The input: Begin

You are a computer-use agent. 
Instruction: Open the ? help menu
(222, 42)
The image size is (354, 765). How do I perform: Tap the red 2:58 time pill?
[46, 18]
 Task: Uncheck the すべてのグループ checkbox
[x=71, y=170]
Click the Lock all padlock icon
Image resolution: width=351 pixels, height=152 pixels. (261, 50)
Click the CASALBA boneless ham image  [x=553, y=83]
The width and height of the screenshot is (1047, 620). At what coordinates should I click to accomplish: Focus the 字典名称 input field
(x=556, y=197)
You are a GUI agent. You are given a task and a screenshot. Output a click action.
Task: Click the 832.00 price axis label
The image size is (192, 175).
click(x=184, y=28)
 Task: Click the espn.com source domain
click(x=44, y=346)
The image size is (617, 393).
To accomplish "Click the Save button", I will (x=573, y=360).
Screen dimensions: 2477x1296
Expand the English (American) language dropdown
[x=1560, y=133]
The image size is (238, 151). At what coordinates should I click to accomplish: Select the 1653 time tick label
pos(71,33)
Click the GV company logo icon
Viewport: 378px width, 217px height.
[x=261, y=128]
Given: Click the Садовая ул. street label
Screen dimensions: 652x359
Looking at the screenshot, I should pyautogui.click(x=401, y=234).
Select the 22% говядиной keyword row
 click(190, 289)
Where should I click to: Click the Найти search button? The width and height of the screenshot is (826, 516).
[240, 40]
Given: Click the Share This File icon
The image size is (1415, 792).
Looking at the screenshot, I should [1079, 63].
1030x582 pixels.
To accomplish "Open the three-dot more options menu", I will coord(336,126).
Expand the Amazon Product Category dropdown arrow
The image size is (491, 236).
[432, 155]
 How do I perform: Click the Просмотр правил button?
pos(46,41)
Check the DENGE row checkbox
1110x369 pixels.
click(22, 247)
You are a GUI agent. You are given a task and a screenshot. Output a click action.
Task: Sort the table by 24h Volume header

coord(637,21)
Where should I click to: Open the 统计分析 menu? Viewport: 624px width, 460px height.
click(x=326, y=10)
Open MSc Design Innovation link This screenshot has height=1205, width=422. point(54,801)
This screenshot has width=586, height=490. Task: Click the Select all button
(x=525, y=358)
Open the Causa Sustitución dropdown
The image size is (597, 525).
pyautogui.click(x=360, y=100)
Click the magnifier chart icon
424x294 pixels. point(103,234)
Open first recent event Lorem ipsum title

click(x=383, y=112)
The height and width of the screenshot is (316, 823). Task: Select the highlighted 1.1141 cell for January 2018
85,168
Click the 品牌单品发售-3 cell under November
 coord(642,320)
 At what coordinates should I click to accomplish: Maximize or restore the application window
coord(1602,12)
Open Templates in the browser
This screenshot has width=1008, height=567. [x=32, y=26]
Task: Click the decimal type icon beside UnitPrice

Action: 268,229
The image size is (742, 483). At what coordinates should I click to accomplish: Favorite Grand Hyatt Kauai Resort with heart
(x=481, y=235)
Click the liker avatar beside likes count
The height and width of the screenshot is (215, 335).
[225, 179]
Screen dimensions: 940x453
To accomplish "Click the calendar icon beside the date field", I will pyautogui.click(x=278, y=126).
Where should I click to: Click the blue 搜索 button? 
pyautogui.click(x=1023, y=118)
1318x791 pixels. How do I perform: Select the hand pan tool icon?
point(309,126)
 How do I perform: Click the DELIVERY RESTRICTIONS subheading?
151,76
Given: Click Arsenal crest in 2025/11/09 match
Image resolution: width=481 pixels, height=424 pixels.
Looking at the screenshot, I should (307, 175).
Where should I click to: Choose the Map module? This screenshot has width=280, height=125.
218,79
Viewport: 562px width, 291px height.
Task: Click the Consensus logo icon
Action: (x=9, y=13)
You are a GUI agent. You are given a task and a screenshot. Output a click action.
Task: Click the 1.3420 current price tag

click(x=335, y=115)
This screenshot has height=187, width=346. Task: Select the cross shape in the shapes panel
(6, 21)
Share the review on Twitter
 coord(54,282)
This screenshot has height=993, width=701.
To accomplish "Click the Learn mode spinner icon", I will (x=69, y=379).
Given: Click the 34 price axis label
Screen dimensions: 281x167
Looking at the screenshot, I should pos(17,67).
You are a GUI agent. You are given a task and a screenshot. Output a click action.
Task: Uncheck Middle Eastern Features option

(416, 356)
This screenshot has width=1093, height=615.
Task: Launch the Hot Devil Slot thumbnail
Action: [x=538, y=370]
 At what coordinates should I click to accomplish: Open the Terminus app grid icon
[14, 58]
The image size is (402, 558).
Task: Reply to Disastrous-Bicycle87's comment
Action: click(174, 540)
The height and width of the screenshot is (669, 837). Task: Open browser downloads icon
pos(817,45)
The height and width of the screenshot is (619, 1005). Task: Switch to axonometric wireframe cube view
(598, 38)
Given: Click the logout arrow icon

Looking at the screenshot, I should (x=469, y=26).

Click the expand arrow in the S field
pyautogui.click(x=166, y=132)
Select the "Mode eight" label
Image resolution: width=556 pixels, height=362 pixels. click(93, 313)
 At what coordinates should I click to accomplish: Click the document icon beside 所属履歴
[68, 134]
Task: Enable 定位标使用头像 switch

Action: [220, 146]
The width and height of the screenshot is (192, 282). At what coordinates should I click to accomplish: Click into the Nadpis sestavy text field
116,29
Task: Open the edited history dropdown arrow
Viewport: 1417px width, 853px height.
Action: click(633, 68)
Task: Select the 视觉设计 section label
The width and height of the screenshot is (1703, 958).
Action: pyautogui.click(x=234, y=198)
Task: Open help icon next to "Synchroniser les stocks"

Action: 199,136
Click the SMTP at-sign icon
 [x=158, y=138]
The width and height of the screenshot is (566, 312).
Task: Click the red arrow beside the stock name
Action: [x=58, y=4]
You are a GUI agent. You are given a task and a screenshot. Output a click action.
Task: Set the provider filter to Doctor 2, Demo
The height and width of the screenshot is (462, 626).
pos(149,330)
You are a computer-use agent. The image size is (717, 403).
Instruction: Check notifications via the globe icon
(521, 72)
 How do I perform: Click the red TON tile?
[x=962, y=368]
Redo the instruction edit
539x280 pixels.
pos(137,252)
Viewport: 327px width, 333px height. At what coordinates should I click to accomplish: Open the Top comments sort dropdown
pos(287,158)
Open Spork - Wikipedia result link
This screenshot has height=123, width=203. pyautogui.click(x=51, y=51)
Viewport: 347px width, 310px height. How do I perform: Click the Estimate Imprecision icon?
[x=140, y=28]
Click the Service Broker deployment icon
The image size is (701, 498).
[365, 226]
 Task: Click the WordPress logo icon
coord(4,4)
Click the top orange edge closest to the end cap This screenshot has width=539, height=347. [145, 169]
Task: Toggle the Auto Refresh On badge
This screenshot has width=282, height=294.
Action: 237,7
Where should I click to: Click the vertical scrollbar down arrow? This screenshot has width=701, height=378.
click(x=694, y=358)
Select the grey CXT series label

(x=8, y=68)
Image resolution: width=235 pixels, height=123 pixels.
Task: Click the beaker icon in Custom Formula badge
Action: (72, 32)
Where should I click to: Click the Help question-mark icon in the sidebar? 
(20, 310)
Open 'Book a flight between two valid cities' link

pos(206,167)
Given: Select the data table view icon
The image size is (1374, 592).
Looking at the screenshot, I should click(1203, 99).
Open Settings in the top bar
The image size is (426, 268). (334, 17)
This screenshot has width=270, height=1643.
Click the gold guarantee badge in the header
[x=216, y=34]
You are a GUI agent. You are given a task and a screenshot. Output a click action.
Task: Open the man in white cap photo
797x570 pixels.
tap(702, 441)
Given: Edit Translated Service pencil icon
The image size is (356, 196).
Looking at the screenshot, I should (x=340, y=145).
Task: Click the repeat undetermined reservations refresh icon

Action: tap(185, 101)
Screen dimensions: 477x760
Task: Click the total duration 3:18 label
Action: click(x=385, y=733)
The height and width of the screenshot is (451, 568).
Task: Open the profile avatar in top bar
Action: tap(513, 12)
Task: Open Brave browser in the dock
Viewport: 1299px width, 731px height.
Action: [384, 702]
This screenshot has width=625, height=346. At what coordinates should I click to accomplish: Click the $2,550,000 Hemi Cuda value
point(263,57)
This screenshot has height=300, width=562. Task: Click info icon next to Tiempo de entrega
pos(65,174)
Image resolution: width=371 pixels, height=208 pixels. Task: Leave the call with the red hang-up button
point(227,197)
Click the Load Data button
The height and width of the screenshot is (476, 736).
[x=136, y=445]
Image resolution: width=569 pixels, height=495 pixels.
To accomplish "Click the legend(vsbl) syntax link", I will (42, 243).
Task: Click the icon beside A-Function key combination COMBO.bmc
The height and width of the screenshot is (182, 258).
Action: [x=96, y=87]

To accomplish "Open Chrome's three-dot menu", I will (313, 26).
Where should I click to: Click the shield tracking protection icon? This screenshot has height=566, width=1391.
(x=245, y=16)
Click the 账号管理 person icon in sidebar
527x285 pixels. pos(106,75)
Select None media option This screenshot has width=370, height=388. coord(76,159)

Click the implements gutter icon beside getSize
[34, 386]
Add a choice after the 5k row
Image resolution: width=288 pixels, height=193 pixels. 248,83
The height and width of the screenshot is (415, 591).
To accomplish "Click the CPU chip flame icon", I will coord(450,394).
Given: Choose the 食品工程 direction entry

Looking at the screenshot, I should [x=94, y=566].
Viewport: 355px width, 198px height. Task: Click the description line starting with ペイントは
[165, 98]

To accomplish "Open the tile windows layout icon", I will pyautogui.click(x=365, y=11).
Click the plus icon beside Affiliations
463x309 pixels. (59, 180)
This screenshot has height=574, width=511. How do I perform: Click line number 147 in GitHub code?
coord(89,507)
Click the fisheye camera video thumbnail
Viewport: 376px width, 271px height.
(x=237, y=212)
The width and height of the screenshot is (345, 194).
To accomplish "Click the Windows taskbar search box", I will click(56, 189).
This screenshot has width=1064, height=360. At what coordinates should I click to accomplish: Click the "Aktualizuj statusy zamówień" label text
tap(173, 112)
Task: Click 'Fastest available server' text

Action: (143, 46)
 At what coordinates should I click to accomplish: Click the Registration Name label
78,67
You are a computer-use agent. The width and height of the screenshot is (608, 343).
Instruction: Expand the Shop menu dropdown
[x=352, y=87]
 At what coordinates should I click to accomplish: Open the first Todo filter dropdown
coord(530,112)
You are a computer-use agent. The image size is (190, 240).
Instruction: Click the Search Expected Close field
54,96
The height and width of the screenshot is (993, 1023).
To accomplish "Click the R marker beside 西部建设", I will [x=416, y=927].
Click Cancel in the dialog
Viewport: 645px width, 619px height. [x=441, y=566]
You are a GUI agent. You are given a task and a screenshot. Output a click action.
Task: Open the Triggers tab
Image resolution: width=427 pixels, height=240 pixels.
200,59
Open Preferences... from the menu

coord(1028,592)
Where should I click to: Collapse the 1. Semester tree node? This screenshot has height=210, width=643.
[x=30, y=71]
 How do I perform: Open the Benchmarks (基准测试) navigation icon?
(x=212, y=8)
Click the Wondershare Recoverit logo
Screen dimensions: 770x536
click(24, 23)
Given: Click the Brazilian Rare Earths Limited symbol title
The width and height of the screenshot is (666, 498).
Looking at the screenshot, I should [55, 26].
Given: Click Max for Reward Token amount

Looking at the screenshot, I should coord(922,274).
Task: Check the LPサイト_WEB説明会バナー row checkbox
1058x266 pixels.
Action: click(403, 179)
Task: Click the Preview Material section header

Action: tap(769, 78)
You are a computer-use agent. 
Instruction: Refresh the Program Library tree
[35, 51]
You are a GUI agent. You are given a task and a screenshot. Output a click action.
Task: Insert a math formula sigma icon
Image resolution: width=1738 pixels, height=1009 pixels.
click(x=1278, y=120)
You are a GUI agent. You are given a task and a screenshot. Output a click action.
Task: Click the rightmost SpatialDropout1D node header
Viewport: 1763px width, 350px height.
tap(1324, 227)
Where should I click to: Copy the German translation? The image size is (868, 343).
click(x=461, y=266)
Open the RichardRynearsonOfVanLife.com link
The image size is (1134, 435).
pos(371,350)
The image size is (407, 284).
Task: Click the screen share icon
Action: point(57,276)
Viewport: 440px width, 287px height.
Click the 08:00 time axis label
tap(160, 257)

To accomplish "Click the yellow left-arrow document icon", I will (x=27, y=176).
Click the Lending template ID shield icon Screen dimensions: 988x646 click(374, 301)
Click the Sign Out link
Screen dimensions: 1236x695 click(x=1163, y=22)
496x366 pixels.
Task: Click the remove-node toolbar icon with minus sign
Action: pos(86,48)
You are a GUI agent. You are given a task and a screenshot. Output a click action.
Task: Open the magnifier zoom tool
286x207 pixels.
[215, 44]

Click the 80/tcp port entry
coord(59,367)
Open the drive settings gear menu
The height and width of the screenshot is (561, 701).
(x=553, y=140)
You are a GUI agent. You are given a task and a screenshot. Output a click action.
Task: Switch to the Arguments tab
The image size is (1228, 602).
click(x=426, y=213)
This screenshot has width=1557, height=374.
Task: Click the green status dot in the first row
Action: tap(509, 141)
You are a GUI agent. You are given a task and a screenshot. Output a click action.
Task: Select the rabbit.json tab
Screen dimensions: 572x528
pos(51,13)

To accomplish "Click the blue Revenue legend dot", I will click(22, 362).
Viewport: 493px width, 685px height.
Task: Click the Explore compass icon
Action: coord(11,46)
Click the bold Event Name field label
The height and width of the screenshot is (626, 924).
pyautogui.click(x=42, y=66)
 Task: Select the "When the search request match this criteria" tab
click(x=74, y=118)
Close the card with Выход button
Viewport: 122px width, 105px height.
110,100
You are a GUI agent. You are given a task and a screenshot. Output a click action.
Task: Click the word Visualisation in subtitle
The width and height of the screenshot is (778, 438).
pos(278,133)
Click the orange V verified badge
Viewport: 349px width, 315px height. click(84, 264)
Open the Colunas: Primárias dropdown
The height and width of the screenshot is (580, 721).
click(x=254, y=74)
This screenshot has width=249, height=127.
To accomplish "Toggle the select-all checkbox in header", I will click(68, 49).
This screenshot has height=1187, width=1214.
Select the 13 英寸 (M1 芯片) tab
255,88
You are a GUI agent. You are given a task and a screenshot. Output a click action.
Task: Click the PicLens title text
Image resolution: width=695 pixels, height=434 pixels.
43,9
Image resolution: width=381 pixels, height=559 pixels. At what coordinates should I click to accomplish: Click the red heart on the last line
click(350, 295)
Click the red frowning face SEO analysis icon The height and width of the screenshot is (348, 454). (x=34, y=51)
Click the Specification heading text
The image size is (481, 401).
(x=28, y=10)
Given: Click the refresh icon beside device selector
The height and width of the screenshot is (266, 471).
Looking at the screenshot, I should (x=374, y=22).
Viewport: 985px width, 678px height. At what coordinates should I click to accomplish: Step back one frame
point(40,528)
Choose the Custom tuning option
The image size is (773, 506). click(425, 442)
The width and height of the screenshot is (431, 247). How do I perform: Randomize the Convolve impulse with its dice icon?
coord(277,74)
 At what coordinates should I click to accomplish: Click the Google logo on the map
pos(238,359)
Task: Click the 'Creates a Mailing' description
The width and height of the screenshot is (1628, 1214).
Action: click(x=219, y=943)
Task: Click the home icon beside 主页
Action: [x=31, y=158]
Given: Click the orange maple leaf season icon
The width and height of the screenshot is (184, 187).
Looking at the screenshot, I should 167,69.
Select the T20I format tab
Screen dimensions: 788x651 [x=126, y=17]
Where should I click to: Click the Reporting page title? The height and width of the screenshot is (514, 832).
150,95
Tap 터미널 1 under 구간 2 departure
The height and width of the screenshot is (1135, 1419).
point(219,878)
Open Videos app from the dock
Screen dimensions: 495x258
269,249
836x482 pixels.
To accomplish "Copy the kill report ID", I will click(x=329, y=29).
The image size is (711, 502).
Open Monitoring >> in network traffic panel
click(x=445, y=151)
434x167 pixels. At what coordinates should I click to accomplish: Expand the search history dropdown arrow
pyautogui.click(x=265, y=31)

The input: End

(To do): Reproduce, exactly as they stand in the data above, the lines from the one that holds "The image size is (742, 483)." to the one that holds "Screen dimensions: 940x453", inclusive.

(Written answer):
The image size is (742, 483). At what coordinates should I click to accomplish: Favorite Grand Hyatt Kauai Resort with heart
(x=481, y=235)
Click the liker avatar beside likes count
The height and width of the screenshot is (215, 335).
[225, 179]
Screen dimensions: 940x453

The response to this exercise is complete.